**What you are asked to do:**
Resume the news story about the St John Ambulance advert ruling, carrying it on from its final sentence.

**Text shown:**
Watchdog rejects complaint about hard-hitting St John Ambulance advert

Independent fact-checking organisation claimed figures used in the advert were misleading, but the Advertising Standards Authority finds in favour of the charity

The controversial advert
The controversial advert

St John Ambulance has been cleared by the Advertising Standards Authority of making unsubstantiated claims in a controversial advert.

The TV advert for the first-aid charity, an expanded version of which was also available on YouTube, featured a man being treated for cancer, recovering, then choking at a barbecue. The on-screen text at the end of the advert said: "First aid could help prevent up to 140,000 deaths every year. The same number of people that die from cancer."

The advert received 144 complaints, making it the 10th most complained about advert in 2012.

Full Fact, an independent fact-checking organisation, wrote to the ASA, arguing the claim that first aid could prevent 140,000 deaths was misleading and could not be substantiated. 

But St John Ambulance told the ASA that it had obtained cancer mortality figures for 2010 from Cancer Research UK that showed a total of 137,999 deaths in England and Wales alone for that year.

The charity also took mortality data from the Office for National Statistics in 2010 and reviewed it for cases in which first-aid knowledge could have affected a person’s chance of survival or prevented their death. It arrived at a figure of 139,907 such deaths in 2010.

**Data:**
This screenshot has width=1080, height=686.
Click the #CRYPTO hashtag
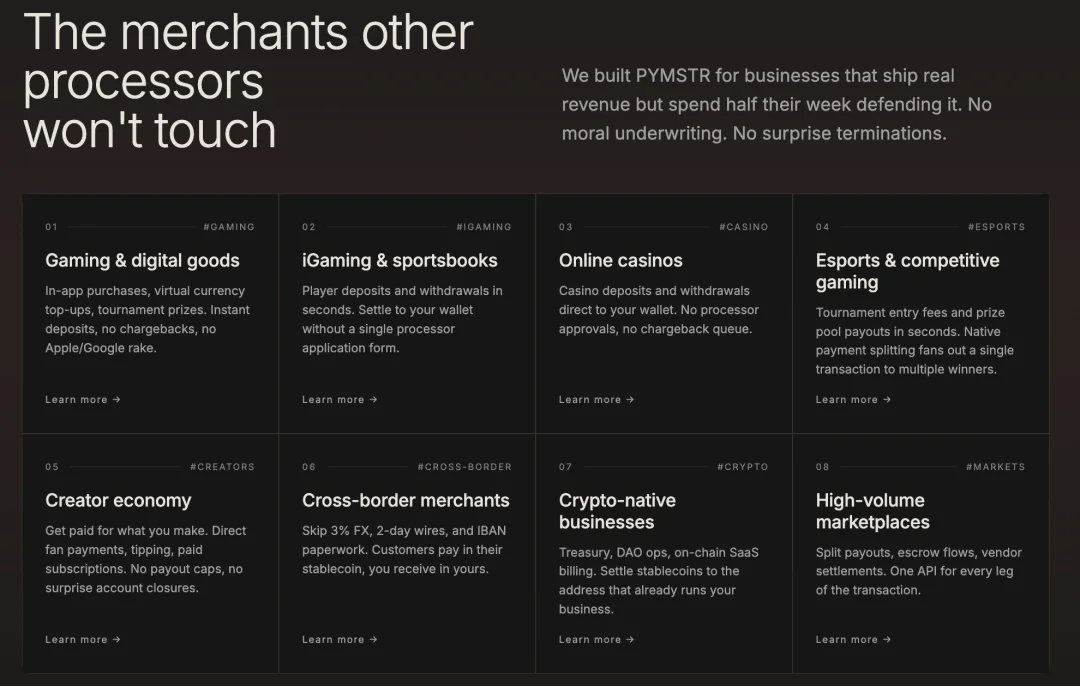click(742, 466)
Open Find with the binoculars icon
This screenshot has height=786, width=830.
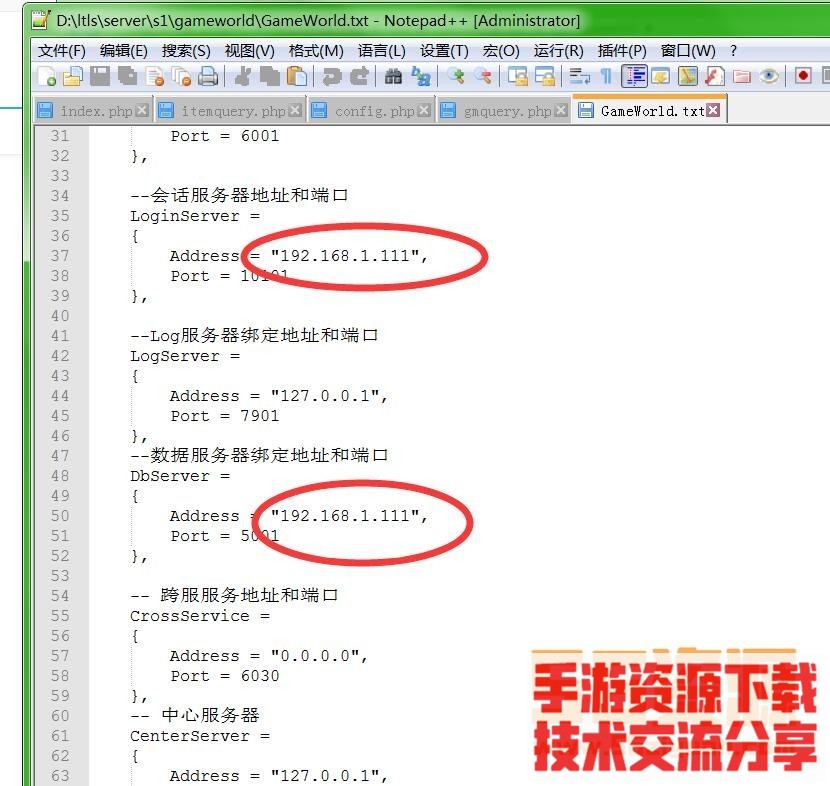393,76
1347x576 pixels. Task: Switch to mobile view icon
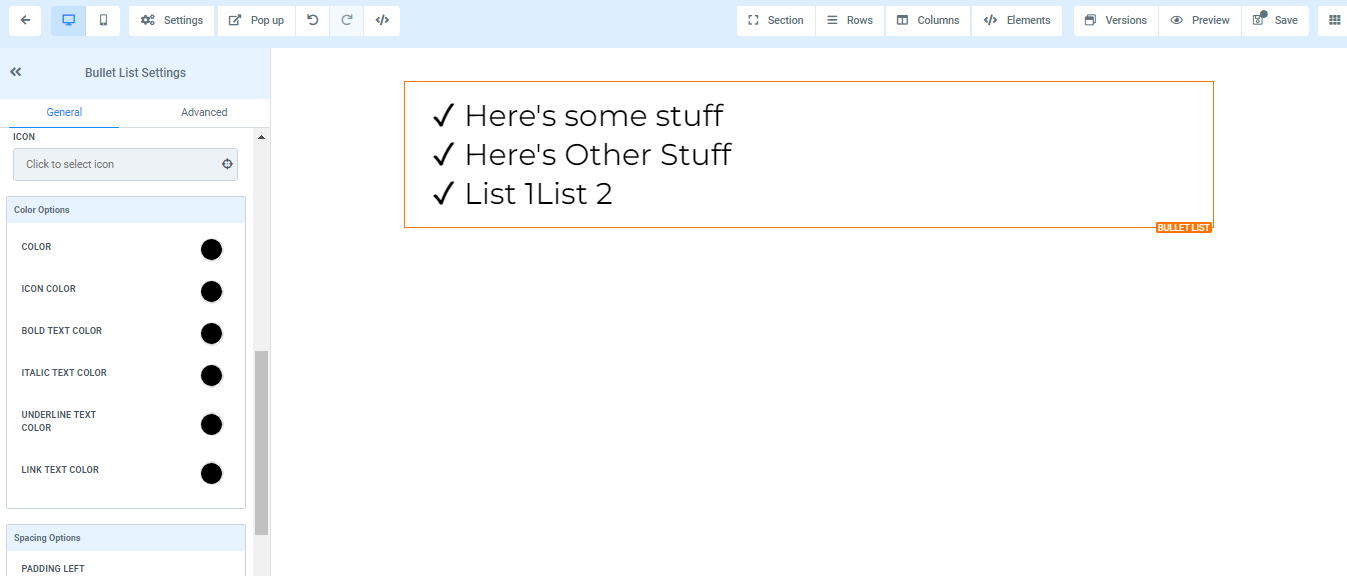point(103,21)
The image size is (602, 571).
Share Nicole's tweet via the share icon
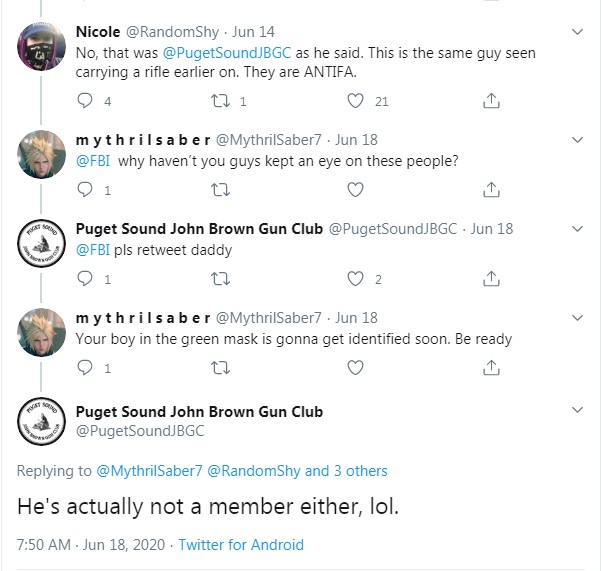[491, 101]
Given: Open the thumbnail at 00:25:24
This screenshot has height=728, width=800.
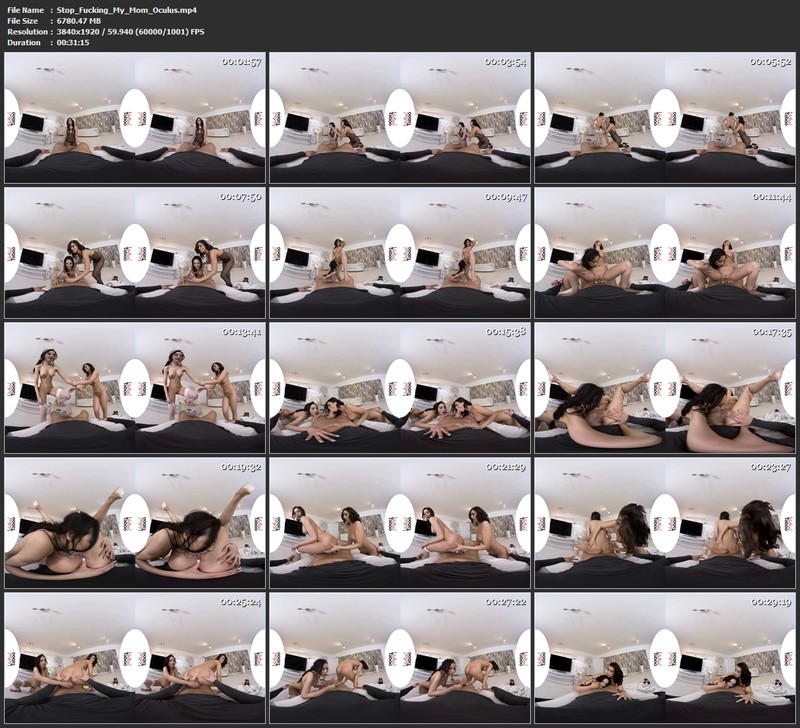Looking at the screenshot, I should pos(135,656).
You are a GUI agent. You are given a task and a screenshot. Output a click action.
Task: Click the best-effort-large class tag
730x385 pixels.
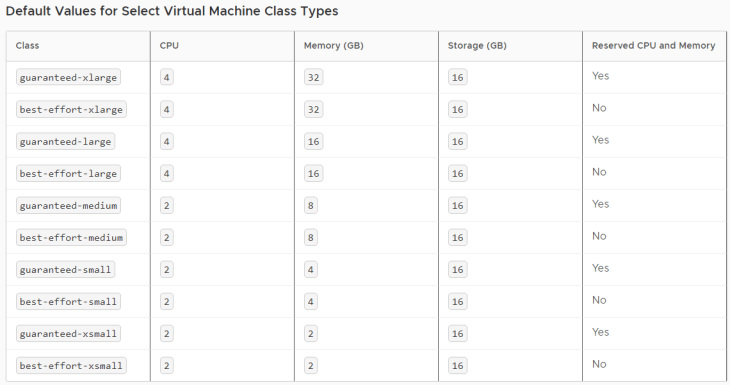pyautogui.click(x=68, y=174)
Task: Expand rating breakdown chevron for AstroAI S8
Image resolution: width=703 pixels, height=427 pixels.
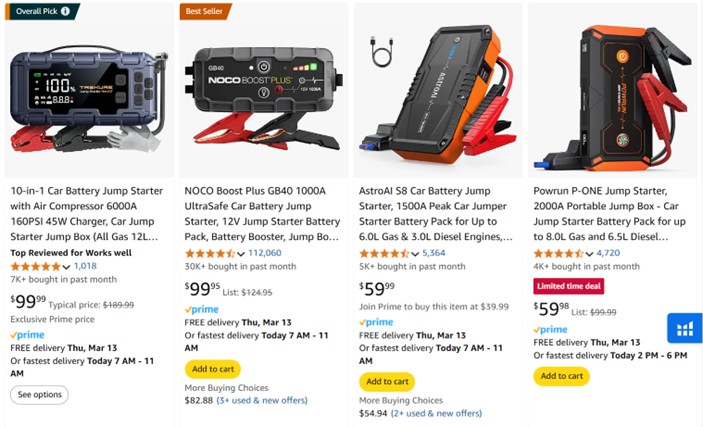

**Written answer:**
The ASA decided the advert did not breach its rules on misleading advertising and did not uphold the complaint from Full Fact.

St John Ambulance welcomed the ruling, saying that 20,000 people had requested its first-aid guide in the wake of the campaign. Scott Jacobson, director of brand at St John Ambulance, said: "The ASA’s decision to reject the complaint was the right one. Since the advert first appeared, the response has been overwhelmingly positive."

But Full Fact maintained that the charity’s evidence was not strong enough. Will Moy, director of Full Fact, said: "It's no longer possible to expect blind faith from the public. To earn trust, charities must be prepared to back what they say with evidence. We believe the standard of proof for such a striking claim must be higher than this."